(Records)
— Begin —
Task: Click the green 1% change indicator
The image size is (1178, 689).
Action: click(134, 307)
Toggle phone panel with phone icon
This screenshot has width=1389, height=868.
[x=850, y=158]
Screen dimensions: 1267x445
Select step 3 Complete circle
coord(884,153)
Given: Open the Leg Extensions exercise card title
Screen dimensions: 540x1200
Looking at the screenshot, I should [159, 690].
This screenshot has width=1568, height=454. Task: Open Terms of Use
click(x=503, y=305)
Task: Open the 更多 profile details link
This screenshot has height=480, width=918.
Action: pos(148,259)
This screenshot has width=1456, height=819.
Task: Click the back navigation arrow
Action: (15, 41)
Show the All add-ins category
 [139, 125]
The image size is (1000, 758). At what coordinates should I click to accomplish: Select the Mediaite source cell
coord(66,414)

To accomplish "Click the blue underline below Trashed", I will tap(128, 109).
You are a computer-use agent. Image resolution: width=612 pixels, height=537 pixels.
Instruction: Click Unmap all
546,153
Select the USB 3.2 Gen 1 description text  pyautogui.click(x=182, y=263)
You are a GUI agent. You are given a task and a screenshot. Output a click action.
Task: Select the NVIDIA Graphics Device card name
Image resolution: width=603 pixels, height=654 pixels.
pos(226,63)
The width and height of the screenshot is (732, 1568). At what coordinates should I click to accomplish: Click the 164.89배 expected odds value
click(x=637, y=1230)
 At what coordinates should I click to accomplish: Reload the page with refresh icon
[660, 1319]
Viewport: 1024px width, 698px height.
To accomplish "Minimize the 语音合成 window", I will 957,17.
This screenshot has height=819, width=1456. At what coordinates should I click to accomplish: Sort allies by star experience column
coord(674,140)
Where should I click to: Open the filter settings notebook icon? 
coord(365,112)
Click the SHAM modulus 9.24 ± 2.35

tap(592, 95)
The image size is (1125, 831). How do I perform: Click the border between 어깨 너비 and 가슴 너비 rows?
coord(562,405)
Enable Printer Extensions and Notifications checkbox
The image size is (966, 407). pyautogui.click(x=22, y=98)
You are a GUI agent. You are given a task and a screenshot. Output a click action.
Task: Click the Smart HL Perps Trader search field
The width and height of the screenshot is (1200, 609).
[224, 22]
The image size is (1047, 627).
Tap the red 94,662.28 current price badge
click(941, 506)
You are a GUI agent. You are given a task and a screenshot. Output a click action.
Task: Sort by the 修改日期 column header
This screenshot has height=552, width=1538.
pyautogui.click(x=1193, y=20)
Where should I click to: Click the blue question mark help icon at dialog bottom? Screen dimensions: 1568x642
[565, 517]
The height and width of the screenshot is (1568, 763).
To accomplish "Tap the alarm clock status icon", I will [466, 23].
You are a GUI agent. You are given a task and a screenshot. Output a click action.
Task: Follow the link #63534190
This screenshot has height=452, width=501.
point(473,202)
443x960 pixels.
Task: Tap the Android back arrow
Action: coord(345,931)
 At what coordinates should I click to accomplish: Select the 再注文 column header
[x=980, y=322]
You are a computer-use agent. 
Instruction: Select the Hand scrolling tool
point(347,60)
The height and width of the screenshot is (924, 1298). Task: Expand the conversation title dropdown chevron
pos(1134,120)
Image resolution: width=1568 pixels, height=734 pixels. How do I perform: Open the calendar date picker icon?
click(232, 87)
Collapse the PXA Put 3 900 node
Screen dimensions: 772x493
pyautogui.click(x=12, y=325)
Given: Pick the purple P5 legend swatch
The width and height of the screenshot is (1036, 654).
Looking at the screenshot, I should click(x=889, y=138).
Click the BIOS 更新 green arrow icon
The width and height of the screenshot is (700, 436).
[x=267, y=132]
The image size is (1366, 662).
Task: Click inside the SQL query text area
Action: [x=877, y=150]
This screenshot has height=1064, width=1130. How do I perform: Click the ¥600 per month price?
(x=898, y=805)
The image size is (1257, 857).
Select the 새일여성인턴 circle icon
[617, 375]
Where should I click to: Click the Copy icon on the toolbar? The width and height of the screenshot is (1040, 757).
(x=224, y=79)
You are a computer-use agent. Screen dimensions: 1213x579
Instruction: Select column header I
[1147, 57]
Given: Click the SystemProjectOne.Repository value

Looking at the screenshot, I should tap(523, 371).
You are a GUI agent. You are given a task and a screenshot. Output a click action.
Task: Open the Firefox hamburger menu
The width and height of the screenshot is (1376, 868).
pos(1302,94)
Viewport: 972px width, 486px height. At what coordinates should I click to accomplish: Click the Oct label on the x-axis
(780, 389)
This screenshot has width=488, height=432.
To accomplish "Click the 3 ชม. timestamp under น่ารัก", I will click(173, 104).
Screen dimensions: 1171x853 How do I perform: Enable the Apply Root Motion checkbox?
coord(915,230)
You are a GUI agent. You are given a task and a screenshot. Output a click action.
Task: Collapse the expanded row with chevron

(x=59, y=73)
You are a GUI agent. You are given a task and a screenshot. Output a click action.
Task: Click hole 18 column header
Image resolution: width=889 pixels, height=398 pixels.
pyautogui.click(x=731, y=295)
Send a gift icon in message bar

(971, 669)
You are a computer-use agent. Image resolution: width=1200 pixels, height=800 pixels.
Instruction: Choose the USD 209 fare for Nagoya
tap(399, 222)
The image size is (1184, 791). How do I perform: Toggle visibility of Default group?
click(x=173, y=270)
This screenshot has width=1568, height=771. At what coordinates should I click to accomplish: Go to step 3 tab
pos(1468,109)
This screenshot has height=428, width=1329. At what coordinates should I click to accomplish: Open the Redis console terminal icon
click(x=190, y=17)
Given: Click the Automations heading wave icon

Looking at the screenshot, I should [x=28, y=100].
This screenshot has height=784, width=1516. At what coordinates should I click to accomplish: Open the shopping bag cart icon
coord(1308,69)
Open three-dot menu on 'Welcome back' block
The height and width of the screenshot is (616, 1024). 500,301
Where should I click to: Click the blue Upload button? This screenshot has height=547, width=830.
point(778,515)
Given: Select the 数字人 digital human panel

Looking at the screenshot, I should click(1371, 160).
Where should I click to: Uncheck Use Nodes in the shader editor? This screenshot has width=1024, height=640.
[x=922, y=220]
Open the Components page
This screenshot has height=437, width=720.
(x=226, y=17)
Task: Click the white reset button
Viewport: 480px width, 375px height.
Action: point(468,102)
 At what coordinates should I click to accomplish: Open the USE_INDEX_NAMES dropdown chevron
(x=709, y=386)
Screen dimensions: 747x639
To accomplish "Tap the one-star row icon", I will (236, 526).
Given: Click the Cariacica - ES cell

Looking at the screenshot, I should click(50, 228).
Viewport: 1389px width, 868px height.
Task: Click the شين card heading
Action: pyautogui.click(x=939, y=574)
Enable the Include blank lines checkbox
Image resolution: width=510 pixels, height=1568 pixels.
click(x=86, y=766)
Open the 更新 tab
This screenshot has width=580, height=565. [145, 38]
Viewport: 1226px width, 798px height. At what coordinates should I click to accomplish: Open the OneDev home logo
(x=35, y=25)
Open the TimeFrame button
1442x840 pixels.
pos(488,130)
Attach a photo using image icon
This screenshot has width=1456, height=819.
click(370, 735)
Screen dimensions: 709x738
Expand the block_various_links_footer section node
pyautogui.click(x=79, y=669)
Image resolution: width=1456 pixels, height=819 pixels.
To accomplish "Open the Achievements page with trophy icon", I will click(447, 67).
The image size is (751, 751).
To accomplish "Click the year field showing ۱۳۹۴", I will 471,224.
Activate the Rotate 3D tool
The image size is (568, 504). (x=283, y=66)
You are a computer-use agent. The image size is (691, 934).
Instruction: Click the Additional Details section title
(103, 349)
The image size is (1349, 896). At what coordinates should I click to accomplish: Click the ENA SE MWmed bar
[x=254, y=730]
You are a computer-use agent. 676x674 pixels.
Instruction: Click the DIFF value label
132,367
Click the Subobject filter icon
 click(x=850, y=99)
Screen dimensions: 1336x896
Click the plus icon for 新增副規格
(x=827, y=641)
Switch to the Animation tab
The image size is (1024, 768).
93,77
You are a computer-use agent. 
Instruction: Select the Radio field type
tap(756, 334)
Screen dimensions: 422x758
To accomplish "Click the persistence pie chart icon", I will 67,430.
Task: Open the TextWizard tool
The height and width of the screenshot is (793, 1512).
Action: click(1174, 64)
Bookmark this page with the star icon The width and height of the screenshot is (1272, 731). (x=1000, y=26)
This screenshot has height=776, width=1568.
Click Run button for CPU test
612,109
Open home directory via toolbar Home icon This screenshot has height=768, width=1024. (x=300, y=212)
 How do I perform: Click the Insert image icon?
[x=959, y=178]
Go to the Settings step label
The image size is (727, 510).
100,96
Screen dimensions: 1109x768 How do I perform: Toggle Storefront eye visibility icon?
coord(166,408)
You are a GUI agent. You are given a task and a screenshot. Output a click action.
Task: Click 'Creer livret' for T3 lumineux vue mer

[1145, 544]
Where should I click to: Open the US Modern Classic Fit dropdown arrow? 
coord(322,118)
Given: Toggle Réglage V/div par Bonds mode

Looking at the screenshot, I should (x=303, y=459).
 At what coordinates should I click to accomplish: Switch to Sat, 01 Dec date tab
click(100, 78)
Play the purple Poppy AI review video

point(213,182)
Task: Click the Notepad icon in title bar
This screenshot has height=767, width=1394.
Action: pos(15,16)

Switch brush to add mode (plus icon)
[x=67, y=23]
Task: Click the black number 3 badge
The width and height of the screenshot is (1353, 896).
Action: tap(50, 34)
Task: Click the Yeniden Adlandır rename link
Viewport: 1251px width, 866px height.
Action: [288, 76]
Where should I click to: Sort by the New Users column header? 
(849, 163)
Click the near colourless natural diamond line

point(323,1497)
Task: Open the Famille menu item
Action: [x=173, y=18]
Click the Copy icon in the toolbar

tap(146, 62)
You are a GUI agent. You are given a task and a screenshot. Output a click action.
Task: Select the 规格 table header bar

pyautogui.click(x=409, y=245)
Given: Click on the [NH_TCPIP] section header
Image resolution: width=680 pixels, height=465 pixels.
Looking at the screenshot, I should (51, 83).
— End —
Identify every line in the rows above that contains the string "home", matching case exactly, and copy each one.

## Response to this exercise:
Viewport: 1226px width, 798px height. At what coordinates should I click to accomplish: Open the OneDev home logo
Open home directory via toolbar Home icon This screenshot has height=768, width=1024. (x=300, y=212)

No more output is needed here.